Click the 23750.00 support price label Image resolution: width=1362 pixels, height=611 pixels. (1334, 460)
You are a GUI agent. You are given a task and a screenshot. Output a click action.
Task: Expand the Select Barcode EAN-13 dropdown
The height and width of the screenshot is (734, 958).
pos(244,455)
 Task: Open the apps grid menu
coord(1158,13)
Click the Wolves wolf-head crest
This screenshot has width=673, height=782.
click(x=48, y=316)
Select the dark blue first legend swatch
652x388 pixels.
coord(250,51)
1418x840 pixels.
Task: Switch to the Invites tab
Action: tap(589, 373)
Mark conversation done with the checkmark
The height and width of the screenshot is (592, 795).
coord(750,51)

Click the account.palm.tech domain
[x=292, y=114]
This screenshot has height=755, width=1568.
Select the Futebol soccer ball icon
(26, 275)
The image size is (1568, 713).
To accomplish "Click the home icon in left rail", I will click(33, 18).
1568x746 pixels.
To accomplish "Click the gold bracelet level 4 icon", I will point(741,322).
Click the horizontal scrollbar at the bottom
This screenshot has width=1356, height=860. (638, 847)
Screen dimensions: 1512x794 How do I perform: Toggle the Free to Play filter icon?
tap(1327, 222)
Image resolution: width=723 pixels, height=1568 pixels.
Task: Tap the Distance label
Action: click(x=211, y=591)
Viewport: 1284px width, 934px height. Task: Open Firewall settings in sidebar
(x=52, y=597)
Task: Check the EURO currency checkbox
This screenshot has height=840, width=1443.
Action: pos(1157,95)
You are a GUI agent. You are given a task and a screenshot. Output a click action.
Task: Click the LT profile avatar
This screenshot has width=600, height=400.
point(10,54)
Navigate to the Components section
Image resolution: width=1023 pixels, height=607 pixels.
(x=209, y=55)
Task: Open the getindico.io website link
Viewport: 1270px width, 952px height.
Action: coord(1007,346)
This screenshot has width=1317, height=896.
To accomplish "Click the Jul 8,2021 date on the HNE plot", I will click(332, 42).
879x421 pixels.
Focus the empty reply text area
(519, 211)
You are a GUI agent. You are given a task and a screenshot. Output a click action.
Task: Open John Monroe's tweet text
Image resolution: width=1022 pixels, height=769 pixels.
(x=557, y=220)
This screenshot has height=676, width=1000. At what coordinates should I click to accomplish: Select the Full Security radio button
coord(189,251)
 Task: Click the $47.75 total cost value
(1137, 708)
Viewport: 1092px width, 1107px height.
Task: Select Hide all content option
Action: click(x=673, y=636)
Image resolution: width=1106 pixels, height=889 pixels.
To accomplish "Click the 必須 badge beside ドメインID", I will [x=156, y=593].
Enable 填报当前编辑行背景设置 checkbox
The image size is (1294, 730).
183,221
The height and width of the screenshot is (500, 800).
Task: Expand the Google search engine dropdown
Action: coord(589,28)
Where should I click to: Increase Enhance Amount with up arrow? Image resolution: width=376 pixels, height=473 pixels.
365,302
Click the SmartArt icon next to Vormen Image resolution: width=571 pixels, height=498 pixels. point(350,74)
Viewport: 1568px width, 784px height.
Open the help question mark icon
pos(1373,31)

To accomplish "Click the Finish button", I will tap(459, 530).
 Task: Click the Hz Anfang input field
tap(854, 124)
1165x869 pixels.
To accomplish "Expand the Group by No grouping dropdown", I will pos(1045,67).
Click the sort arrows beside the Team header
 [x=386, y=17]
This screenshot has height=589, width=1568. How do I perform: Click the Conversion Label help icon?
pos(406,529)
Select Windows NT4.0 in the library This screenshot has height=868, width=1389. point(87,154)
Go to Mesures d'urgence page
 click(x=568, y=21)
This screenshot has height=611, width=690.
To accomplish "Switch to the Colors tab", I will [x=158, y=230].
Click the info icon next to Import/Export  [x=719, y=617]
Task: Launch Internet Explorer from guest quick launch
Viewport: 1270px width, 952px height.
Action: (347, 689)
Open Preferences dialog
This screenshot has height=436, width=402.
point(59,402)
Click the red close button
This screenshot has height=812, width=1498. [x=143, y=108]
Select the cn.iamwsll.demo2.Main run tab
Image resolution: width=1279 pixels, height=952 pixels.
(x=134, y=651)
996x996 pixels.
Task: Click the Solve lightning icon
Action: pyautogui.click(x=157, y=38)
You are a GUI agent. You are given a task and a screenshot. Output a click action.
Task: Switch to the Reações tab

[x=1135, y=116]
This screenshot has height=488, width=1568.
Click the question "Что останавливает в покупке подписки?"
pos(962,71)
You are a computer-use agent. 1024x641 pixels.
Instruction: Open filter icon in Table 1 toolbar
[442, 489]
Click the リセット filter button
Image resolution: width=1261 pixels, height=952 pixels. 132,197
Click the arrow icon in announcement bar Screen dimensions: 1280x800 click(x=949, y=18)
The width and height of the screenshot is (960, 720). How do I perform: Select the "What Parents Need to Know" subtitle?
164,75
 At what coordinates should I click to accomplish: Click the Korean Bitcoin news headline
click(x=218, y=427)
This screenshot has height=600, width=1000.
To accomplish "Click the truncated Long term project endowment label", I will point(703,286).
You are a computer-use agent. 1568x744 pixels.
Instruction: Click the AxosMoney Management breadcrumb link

● ● ● ● ●

__Requirement__
From the listing above, copy every line that holds the string "link".

__Exercise answer__
Task: Open the getindico.io website link
Instruction: Click the AxosMoney Management breadcrumb link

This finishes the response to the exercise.